The task: If a line in the listing below holds the word "agent", it counts toward the total; report that total alone.

Records for processing:
BEGIN
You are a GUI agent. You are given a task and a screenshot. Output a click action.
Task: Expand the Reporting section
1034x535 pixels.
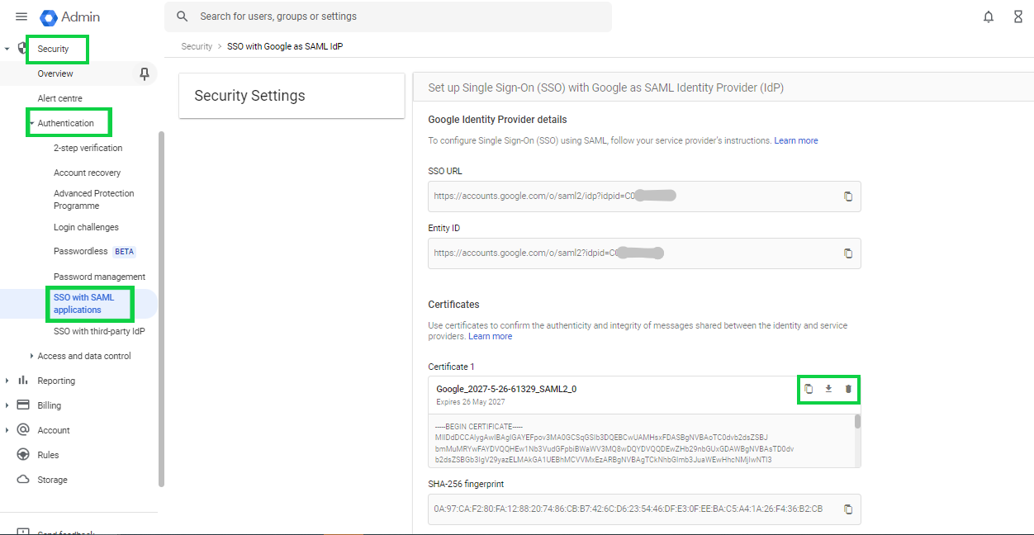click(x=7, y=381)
END
BEGIN
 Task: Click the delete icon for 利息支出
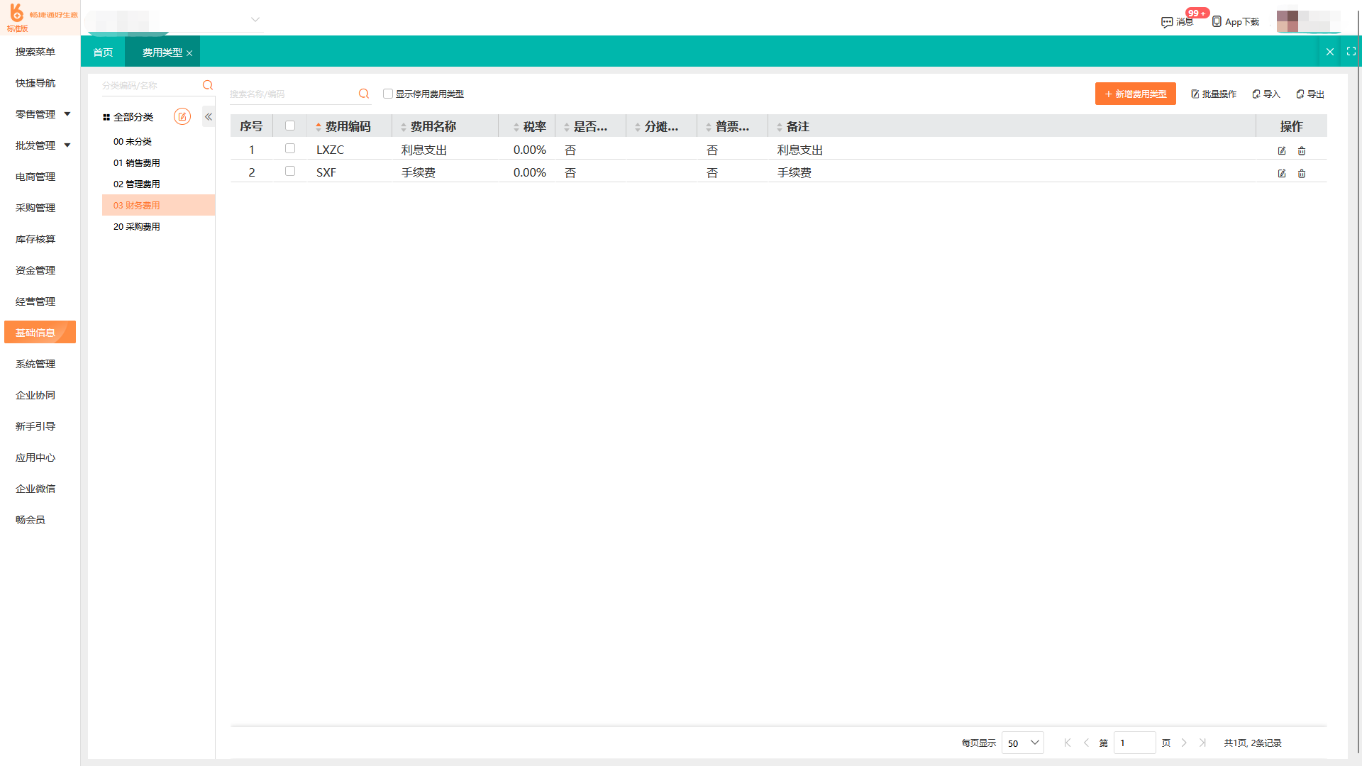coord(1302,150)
END
BEGIN
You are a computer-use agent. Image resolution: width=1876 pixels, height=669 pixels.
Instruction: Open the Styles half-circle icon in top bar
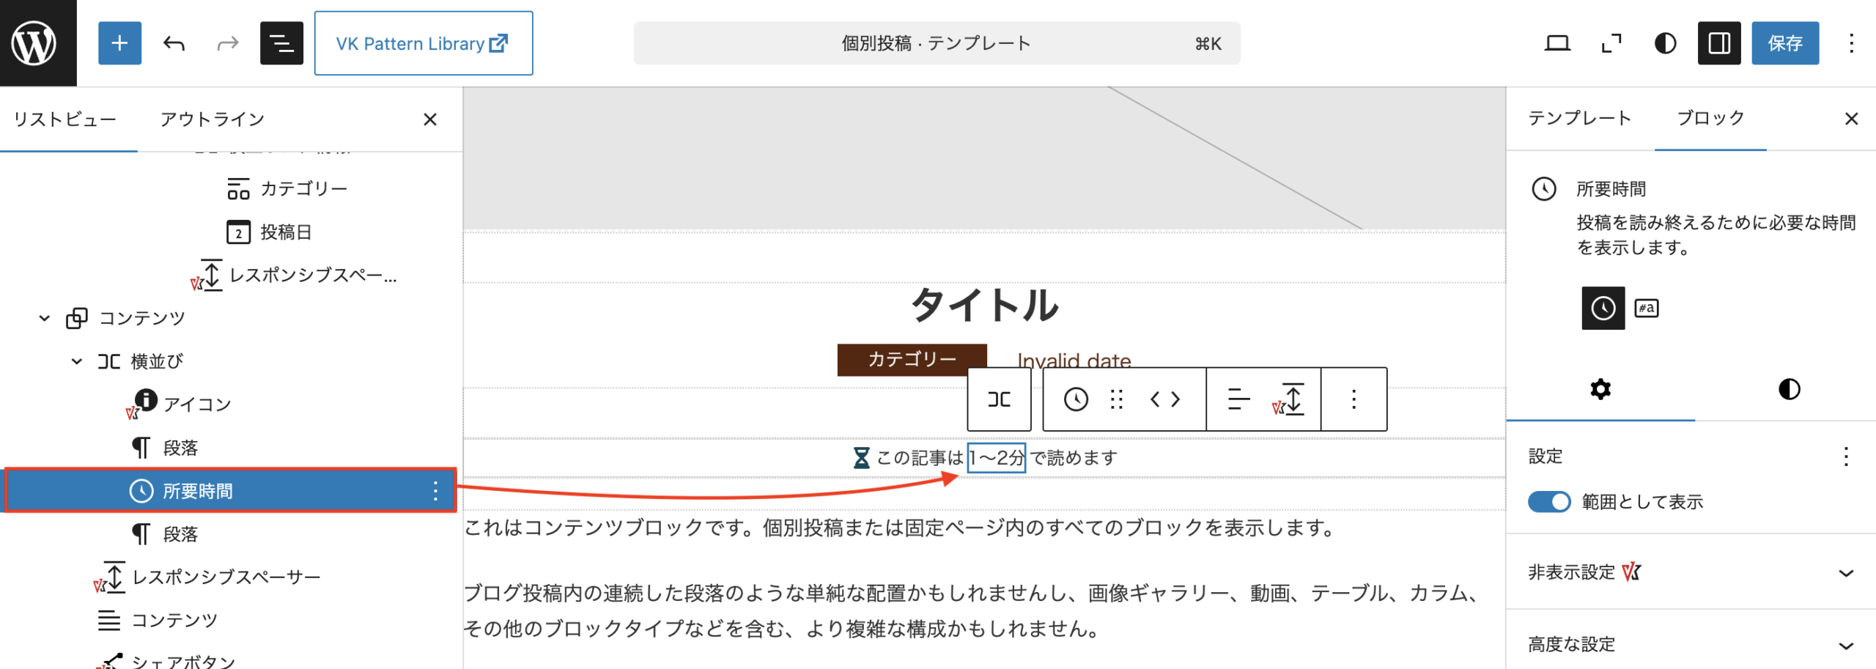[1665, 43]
END
The completed task: 2